## What the task asks
Write only the number of lines in the entries that hold the string "computer".

Records from a data collection
┌────────

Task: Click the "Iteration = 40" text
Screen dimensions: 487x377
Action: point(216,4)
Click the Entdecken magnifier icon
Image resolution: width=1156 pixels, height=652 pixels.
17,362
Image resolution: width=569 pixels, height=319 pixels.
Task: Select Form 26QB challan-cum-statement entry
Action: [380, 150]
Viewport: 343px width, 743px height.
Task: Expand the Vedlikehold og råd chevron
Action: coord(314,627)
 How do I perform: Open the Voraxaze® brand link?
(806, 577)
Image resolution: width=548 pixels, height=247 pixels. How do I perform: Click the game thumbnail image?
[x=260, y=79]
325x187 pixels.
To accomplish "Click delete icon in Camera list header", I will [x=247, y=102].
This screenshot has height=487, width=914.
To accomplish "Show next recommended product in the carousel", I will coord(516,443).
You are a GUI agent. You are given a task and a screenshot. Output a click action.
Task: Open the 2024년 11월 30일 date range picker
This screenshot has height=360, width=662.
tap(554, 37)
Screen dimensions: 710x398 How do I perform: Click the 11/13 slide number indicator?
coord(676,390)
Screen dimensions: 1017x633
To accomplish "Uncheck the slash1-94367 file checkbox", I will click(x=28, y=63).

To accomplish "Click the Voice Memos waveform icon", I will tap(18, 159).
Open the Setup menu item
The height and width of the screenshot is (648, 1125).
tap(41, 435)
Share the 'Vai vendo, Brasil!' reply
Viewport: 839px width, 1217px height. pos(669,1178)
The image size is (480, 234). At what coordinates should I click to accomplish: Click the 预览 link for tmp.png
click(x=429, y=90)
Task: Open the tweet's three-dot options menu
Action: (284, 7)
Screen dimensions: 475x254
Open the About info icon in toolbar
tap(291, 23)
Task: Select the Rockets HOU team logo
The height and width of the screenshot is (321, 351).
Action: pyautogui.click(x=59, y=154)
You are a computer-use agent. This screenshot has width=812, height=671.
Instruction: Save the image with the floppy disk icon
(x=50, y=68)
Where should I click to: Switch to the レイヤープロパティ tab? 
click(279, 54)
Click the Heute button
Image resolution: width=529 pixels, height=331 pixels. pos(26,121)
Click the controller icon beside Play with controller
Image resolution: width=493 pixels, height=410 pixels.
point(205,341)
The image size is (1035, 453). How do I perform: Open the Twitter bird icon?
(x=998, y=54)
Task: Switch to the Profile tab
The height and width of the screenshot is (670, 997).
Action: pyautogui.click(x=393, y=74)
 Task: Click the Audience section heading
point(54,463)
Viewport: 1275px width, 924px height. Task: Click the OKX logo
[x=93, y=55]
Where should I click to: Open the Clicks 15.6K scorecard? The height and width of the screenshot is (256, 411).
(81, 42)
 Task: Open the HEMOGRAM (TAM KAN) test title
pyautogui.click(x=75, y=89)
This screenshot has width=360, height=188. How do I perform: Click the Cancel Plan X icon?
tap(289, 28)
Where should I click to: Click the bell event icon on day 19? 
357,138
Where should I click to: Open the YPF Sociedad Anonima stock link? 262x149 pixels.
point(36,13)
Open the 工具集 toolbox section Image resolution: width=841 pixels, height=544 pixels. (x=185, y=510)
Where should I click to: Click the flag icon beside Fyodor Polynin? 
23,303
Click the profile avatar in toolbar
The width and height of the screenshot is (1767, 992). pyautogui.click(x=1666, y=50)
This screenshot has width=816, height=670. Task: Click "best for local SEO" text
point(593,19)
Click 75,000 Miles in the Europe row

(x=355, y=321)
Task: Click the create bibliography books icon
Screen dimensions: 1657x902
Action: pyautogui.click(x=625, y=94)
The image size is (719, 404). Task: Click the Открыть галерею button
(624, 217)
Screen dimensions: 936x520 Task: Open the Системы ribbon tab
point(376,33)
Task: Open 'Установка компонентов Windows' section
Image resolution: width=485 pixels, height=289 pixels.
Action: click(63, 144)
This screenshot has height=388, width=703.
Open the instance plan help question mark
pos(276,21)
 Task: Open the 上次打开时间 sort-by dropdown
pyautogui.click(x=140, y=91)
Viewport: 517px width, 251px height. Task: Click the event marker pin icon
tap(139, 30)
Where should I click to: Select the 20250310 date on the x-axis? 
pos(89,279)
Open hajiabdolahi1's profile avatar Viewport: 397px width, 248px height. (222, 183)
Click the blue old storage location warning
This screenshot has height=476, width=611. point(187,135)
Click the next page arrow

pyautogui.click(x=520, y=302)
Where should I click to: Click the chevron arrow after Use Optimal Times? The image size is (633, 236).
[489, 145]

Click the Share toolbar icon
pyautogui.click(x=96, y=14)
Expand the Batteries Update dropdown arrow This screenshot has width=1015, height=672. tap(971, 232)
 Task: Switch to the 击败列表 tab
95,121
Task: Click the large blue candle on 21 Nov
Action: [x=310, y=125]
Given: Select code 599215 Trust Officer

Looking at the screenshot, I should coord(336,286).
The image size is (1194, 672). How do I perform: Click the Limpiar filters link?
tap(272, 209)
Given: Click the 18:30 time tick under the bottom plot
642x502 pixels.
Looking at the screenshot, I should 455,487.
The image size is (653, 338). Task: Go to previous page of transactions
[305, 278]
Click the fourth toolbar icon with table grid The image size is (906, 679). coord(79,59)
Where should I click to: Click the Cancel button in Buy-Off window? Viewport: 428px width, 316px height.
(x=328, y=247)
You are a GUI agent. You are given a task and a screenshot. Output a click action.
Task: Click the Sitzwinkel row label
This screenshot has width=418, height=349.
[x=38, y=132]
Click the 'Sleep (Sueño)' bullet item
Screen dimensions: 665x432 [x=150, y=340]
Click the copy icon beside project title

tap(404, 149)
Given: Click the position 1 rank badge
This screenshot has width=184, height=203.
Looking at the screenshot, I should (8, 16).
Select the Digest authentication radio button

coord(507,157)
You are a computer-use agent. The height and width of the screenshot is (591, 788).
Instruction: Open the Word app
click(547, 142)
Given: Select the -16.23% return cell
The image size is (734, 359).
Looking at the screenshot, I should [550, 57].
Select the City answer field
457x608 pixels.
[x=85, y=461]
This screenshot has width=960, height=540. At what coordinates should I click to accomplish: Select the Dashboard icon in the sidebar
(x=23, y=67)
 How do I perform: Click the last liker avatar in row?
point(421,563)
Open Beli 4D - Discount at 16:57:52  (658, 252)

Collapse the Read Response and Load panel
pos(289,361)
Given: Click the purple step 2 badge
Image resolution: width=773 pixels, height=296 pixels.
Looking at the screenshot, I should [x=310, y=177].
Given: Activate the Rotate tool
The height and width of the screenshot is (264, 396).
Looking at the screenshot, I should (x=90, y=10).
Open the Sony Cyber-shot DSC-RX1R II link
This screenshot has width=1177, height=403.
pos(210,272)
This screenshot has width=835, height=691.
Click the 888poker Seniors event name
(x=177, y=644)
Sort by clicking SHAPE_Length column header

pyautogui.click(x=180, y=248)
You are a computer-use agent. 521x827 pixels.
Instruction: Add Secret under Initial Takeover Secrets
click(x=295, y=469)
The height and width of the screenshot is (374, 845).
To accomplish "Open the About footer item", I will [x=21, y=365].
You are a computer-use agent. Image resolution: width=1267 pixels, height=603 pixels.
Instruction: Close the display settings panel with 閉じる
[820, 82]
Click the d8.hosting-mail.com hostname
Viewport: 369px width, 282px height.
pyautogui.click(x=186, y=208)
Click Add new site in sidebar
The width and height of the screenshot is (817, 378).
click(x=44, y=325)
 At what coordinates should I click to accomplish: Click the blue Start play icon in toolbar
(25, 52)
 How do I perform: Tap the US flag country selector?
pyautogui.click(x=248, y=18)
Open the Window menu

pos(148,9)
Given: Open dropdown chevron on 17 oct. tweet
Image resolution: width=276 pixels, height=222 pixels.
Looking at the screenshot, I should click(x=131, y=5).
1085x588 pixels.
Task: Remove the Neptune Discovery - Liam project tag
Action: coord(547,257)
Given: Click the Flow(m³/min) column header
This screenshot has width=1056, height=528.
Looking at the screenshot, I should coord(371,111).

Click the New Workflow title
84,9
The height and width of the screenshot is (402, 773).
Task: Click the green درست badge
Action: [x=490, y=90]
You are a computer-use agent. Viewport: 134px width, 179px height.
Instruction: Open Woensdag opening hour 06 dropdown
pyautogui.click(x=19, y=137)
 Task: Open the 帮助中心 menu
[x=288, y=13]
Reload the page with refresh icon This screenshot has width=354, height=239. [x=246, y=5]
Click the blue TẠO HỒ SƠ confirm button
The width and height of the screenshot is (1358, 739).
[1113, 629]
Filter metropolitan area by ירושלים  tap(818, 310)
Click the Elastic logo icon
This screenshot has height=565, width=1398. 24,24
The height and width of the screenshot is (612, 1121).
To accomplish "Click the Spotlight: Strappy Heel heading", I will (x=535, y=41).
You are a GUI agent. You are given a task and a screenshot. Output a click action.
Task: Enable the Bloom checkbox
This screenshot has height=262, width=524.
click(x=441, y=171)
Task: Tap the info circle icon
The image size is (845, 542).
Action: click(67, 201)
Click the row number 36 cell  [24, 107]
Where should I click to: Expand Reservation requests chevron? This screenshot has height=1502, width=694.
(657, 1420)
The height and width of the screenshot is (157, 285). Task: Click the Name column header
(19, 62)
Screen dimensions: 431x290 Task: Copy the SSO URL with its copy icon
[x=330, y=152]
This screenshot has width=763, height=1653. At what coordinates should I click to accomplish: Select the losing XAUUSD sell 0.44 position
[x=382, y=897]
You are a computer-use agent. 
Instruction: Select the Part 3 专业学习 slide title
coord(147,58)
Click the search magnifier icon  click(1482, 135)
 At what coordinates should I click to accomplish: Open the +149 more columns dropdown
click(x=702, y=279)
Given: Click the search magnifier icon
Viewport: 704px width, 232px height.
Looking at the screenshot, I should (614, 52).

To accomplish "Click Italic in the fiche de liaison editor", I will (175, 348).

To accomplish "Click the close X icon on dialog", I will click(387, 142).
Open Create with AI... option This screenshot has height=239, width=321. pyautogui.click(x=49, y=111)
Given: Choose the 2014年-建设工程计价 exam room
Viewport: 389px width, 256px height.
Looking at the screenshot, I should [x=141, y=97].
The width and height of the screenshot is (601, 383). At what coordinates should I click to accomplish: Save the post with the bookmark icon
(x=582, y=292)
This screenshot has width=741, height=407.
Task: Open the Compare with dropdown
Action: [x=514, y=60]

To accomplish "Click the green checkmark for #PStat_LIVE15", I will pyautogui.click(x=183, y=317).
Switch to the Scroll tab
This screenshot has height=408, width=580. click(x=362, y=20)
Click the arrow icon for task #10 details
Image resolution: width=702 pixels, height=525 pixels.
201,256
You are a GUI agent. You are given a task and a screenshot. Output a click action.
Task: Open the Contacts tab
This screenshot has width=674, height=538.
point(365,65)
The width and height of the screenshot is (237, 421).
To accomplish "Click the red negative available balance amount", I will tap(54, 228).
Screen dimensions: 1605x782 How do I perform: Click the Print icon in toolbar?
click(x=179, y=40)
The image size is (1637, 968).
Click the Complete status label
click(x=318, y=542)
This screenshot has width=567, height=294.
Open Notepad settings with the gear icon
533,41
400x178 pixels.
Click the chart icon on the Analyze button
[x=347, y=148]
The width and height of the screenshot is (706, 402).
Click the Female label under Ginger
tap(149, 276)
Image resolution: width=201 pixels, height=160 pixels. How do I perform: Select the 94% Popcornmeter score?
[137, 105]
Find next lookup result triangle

└────────

## Written response
6